Friday, January 12, 2024

The Great Haywood Artifact Scam

[From August 26, 2008]

 


Just south of Canton, NC, past the homeplace pictured here, the land at the confluence of Garden Creek and the Pigeon River has been inhabited for thousands of years.

The Garden Creek archaeological site consists of three mounds and two villages on a twelve-acre tract. At Garden Creek, Mann S. Valentine and his sons conducted one of the first archeological digs in North Carolina. They arrived in Haywood County in 1879 to obtain artifacts for their museum in Richmond, Virginia and employed ginseng hunters, who were most familiar with the mountain recesses, to scout for stone tools, pottery and other traces of ancient civilizations.

Soon, A. J. Osborne became the local agent for the Valentines, obtaining and forwarding artifacts taken from Garden Creek and surrounding areas in Haywood County. One of the first significant finds was a stone cup, followed by birds, animals and men, carved in stone. Learning that the Valentines paid top dollar for such relics, farmers on the East Fork of the Pigeon got busy digging for antiquities.

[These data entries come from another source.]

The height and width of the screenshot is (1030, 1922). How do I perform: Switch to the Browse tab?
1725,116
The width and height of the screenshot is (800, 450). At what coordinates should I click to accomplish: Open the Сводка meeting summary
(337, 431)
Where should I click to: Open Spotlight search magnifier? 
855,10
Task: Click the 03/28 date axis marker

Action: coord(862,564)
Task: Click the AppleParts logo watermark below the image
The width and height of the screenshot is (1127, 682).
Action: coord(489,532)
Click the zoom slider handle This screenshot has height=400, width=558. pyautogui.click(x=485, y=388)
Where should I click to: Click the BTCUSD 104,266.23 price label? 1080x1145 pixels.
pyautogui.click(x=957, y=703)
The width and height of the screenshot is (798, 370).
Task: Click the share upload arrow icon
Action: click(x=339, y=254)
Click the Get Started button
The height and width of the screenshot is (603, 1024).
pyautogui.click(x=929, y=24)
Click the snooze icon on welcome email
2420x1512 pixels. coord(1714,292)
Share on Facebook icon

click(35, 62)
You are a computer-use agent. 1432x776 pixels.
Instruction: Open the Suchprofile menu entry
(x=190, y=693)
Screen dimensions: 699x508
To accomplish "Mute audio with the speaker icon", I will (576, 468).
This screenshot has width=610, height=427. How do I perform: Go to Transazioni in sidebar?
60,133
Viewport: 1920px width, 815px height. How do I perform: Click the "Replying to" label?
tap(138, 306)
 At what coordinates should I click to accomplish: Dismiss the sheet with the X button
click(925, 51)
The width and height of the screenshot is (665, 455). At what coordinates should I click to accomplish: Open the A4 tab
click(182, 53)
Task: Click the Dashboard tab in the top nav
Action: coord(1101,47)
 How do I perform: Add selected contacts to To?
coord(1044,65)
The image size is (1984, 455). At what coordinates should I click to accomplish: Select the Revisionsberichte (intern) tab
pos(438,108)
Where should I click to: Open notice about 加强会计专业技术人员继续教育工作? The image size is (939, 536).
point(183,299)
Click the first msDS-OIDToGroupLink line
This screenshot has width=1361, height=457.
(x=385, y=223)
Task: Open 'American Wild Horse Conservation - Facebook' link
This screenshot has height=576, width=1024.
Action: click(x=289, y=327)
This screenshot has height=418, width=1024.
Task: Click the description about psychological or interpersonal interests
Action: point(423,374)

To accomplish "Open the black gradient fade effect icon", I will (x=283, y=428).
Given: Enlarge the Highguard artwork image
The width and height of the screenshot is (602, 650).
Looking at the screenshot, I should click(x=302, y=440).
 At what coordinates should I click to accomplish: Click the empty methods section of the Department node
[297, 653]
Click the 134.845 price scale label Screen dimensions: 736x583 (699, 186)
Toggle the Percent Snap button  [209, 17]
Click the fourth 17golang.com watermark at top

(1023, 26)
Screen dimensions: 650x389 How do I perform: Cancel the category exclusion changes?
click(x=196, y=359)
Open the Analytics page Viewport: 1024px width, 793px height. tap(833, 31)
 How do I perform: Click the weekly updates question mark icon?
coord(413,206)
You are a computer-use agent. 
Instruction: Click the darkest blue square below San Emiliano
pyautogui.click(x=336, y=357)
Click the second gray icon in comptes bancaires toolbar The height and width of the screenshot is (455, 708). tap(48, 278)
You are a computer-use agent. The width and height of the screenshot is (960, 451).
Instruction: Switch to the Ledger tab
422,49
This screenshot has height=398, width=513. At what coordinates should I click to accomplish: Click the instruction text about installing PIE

Having explored mounds in the Ohio River Valley, Valentine began to notice the "absolute unique character of the finds," and acknowledged that carvings of a camel and a rhinoceros could give rise to questions of authenticity. But he insisted that he had taken every imaginable precaution to guard against fraud.

Other archaeologists who examined the carvings reported:

The human figures are nearly all of a uniform type – round, regular, though somewhat flat features, totally distinct from the ordinary American Indian, with a mild, placid expression, almost suggesting that of the Chukchis of north-east Siberia, but more intelligent.

Valentine took the artifacts and photographs to London in 1883 to obtain an opinion from the Royal Anthropological Institute. One of the reviewers concluded that the objects had been manufactured with metal tools and saw no reason to regard any of them as ancient.



Despite the doubts about their origin, the Haywood County artifacts were gaining international attention for their unusual design and clues they might yield regarding the Mound Builders. Meanwhile, Cyrus Thomas was exploring mounds throughout the country for the Smithsonian Institution. After investigating Valentine's artifacts, Thomas exposed them as fraudulent in an 1894 report:

…these articles were made from the soapstone found in that region by some persons who had learned to give them the appearance of age. This is done by placing them, after being carved, in running water which is tinctured with iron, as most of the streams in that region are.

The Smithsonian report even included illustrations of bogus articles carved by the modern counterfeiters in Haywood County- who proudly demonstrated their ability to create "ancient" relics. The embarrassment to the Valentines was so great, they abandoned the plan to devote their Richmond museum to archaeology and instead shifted the emphasis to the fine arts.

In the end, the archaeologists didn’t resolve the mysteries of the Mound Builders…but they learned how a few Haywood mountaineers wielding sharp pocketknives could pull one over on the experts.